WHO’D be a footall manager?
Who needs to hear whining fans, petulant players and domineering directors telling you all day and night you can’t have any money, you won’t pick the right team and that, actually, you don’t know what you’re doing?
Lots do and always will.
Ask Keith Hill, John Sheridan and Gary Megson today and they might deny it but it’s in their blood.
Gary Megson is recovering from the battering he got from his sacking by Sheffield Wednesday, John Sheridan is still licking his wounds over Spireites fans telling him he doesn’t know what he’s doing - just before his team changes won three priceless points - and Keith Hill reckons he’s surrounded by negative attitudes.

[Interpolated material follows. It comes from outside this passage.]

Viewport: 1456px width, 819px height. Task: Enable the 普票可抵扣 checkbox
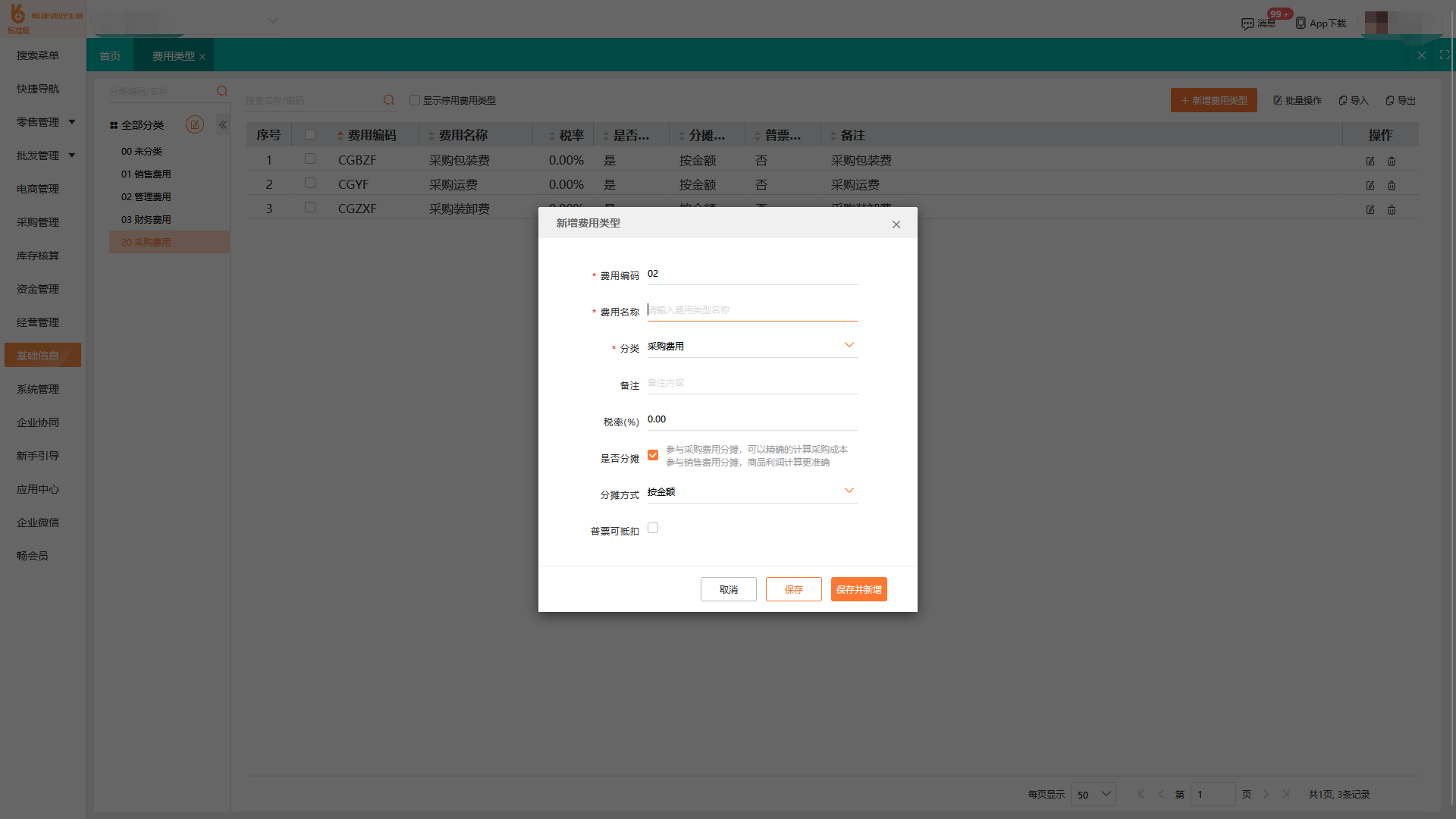[653, 527]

Negative in Barnsley? Surely not?
Young bosses are told by their hard-bitten brethren that the only certain thing in football management is that you’ll be sacked.

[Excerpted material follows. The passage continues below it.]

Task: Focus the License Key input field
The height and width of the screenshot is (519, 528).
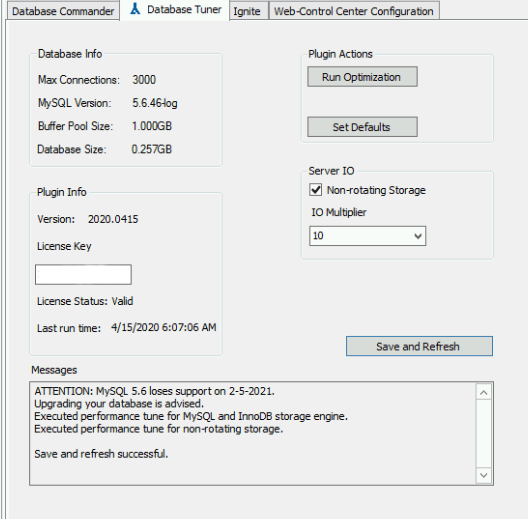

Looking at the first fifteen minutes of the QPR documentary on Sunday night you’d think some of them would be glad of the tin-tack, the way they are treated.
Solid football men like Iain Dowie and Paulo Sosa being ordered about as though they were YTS trainees by wannabees who have the money to turn their Saturday afternoon rants into Monday morning reality.
Being a bit-part player in a rich man’s football fantasy appears to be no fun at all.
But they keep queueing up to do it and they keep getting the chop.
Andreas Villas-Boas is the latest high-flying failure after ten minutes or so at Chelsea.
He took the job on for millions of pounds and didn’t deliver, so he could expect what he got.
But what was all that about ‘the project’?
What exactly did Abramovich want him to do?
Every football manager’s project is to oversee the development of his squad, bring on younger players, finish older ones when their time comes and win as many matches as he can.
How was his task any different?
Wasn’t it his job to pick the team he thought would win games while slowly blooding younger players and introducing new - and presumably Roman Abramovich’s - ideas into their thinking?
For thousands of ex-players football is what they know best - in many cases after a lifetime in the game it’s pretty much all they know enough about to be able to earn a good living at.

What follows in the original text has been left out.